Key recommendations from the guideline include:
- We suggest against vitamin D supplements at doses beyond the reference dietary intakes recommended by the IOM in healthy adults under 75 years old.
- We identified the following populations that may benefit from supplementation above the intakes recommended by the IOM because of the potential to reduce specific health risks:
- Children and adolescents 18 and younger — potential to prevent nutritional rickets and to reduce the chance of respiratory infections.
- Individuals 75 and older — potential to lower mortality risk.
- Pregnant people — potential to reduce risk of pre-eclampsia, intra-uterine mortality, preterm birth, small-for-gestational age birth and neonatal mortality.
- People with prediabetes — potential to reduce progression to diabetes.
- In adults ages 50 years and older who have indications for vitamin D supplementation or treatment, we suggest daily, lower-dose vitamin D instead of non-daily, higher-dose vitamin D.
- We suggest against routine testing for 25-hydroxyvitamin D levels in any of the populations studied, since outcome-specific benefits based on these levels have not been identified. This includes 25-hydroxyvitamin D screening in people with dark complexion or obesity.
Even though the evidence on the role of vitamin D in health and disease has increased over the last decade, the panel noted many limitations in the available evidence. For example, many of the large clinical trials were not designed for several of the outcomes that they reported, and the studied populations had vitamin D blood levels that most would consider adequate to begin with. Based on insufficient evidence, the panel could not determine specific blood-level thresholds for 25-hydroxyvitamin D for adequacy or for target levels for disease prevention.

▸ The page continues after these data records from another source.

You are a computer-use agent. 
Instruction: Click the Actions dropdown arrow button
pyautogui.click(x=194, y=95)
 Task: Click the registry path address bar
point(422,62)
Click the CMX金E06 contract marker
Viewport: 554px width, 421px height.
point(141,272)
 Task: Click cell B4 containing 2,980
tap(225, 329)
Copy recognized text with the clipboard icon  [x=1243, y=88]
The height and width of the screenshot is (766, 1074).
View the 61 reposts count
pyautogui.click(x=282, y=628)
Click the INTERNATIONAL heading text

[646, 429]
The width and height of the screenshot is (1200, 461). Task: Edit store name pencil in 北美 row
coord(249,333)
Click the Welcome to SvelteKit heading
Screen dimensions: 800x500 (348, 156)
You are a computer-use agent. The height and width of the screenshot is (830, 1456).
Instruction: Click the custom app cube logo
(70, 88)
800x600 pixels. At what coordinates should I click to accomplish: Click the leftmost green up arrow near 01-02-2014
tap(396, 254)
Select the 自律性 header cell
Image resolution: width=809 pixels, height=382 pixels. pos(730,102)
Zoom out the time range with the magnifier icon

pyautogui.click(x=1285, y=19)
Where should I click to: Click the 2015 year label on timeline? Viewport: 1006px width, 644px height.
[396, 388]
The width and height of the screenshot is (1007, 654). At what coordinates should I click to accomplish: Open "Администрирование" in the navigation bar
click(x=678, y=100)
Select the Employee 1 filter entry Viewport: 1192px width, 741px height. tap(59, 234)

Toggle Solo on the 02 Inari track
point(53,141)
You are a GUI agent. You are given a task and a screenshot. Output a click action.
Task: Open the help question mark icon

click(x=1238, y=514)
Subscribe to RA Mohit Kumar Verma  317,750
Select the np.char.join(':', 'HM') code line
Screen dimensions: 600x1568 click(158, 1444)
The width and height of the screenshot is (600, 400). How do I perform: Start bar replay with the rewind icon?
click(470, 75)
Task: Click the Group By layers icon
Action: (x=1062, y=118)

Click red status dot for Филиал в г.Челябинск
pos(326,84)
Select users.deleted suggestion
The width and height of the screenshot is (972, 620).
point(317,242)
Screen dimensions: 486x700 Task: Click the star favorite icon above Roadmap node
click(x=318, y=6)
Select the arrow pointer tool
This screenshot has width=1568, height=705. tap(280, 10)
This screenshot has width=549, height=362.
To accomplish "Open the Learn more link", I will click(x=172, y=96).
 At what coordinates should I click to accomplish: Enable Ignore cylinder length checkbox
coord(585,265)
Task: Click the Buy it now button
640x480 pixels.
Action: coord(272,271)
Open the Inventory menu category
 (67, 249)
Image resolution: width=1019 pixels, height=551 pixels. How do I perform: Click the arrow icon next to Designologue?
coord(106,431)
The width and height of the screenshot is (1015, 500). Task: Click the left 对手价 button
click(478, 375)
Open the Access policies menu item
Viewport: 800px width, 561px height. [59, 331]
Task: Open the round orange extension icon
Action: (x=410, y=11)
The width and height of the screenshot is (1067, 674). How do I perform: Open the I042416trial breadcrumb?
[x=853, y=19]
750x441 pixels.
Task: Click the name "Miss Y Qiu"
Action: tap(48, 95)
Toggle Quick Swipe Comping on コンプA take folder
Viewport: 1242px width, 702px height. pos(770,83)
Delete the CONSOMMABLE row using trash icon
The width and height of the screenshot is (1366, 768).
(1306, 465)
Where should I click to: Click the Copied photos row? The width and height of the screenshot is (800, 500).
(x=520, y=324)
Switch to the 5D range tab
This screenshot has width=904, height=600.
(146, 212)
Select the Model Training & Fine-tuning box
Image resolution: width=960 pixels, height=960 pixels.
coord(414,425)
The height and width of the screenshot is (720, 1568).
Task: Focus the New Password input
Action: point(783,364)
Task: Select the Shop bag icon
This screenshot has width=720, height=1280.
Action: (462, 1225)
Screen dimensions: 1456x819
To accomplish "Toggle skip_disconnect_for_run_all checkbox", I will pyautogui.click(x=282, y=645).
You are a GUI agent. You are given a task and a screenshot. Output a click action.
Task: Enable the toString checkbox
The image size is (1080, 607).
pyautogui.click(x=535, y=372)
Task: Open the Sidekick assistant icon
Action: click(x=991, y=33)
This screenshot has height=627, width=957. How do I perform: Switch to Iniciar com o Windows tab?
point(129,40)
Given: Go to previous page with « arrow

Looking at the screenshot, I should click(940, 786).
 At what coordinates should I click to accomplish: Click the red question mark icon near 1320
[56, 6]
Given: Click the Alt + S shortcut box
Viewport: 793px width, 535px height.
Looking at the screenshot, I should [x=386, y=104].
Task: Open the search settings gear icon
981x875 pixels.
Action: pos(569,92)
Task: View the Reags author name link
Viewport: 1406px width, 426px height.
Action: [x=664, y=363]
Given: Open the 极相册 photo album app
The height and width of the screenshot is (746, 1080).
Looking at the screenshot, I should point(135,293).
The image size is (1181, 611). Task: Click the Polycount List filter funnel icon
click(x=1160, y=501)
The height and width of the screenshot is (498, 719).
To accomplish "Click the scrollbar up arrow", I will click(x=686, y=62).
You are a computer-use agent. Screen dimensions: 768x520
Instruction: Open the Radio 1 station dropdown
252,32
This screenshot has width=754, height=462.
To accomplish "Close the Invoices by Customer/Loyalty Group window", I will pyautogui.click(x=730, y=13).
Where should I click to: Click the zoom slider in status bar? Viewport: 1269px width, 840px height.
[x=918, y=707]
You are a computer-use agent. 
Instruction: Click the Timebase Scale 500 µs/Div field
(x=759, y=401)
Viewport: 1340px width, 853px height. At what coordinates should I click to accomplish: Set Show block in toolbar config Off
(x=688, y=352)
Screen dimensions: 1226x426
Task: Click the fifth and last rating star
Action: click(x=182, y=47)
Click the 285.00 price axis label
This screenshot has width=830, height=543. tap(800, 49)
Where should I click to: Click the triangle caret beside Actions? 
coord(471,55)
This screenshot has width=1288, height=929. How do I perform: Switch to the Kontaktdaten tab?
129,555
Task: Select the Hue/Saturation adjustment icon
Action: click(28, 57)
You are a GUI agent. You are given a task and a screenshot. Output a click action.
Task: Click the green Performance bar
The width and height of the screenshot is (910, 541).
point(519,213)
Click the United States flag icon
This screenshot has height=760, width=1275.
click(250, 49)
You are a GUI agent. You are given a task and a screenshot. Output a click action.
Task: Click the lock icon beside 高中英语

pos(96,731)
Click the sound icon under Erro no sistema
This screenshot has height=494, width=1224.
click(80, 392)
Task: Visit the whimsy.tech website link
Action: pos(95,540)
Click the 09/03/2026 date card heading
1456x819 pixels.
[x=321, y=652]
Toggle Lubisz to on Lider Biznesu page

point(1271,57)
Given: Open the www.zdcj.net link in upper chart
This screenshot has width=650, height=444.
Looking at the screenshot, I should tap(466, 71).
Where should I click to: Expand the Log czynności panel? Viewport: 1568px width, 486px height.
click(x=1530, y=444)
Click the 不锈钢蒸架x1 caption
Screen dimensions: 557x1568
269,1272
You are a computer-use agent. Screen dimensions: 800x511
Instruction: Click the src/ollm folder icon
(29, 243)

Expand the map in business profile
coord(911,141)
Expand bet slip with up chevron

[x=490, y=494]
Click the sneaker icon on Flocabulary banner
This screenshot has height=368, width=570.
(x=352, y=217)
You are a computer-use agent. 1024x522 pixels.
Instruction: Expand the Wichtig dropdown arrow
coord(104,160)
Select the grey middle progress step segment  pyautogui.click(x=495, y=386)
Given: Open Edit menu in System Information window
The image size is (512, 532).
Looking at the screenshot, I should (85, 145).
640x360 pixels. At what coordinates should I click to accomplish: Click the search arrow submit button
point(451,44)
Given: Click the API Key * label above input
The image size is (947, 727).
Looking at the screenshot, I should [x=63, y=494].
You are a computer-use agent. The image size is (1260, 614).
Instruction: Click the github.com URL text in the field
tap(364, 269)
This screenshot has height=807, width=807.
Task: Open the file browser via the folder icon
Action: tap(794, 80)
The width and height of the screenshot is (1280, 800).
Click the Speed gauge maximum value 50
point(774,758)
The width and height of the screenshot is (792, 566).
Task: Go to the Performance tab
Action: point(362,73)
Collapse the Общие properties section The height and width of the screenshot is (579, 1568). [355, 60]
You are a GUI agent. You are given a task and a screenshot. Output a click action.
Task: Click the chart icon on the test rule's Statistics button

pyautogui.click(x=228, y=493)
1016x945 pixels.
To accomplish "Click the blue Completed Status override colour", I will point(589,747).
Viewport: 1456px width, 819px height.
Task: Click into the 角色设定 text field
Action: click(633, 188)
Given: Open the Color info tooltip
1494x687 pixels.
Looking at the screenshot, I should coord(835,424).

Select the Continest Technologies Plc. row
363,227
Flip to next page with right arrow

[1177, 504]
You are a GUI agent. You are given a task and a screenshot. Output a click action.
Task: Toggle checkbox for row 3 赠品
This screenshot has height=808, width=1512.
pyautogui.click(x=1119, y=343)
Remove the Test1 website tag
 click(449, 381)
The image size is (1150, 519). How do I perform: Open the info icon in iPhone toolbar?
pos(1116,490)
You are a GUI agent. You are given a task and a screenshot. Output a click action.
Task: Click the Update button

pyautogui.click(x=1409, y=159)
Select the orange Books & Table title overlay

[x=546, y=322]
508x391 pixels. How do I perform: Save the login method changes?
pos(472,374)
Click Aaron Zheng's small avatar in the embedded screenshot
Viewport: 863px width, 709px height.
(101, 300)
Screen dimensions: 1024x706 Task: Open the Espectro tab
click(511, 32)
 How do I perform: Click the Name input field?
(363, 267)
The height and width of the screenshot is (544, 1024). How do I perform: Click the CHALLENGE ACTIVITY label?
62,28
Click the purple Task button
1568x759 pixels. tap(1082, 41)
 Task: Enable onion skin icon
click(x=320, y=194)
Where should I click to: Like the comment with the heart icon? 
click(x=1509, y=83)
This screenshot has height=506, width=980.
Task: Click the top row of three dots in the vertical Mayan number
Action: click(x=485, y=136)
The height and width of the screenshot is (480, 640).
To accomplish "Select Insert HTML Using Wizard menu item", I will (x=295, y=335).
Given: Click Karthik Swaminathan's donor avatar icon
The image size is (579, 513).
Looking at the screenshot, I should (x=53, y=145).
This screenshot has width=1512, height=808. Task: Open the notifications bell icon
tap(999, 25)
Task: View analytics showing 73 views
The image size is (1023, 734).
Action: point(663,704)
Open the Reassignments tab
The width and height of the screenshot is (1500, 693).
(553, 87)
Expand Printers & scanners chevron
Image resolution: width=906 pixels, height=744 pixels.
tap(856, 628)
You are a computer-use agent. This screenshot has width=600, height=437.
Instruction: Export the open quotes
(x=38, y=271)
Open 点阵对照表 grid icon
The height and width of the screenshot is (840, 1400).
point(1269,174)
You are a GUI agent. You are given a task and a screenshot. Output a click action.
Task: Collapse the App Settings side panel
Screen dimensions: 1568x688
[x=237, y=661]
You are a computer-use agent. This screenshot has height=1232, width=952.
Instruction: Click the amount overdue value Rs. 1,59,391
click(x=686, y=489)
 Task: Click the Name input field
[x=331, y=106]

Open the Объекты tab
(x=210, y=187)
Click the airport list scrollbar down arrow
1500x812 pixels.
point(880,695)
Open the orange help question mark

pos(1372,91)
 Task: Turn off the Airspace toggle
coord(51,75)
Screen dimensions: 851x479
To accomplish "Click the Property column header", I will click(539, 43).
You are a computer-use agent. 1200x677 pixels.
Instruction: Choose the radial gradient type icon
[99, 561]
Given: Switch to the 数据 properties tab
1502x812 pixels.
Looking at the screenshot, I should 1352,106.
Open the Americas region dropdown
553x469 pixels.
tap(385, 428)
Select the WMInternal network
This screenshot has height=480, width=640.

Other members of the Endocrine Society writing committee that developed this guideline include: Anastassios Pittas (co-chair) of Tufts Medical Center in Boston, Mass.; Daniel Bikle of the University of California San Francisco in San Francisco, Calif.; Dima Diab of the University of Cincinnati in Cincinnati, Ohio; Mairead Kiely of University College Cork in Cork, Ireland; Marise Lazaretti-Castro of Universidade Federal de Sao Paulo in Sao Paulo, Brazil; Paul Lips of Amsterdam University Medical Center in Amsterdam, Netherlands; Deborah Mitchell of Massachusetts General Hospital and Harvard Medical School in Boston, Mass.; M. Hassan Murad of the Mayo Clinic in Rochester, Minn.; Shelley Powers of American Bone Health in Raleigh, N.C.; Sudhaker Rao of Henry Ford Health in Detroit, Mich. and Michigan State University in Lansing, Mich.; Robert Scragg of The University of Auckland in Auckland, New Zealand; John Tayek of Harbor-University of California Los Angeles Medical Center in Torrance, Calif.; Amy Valent of Oregon Health & Science University in Portland, Ore.; Judith Walsh of the University of California San Francisco in San Francisco, Calif.; and Christopher McCartney of West Virginia University in Morgantown, W.Va.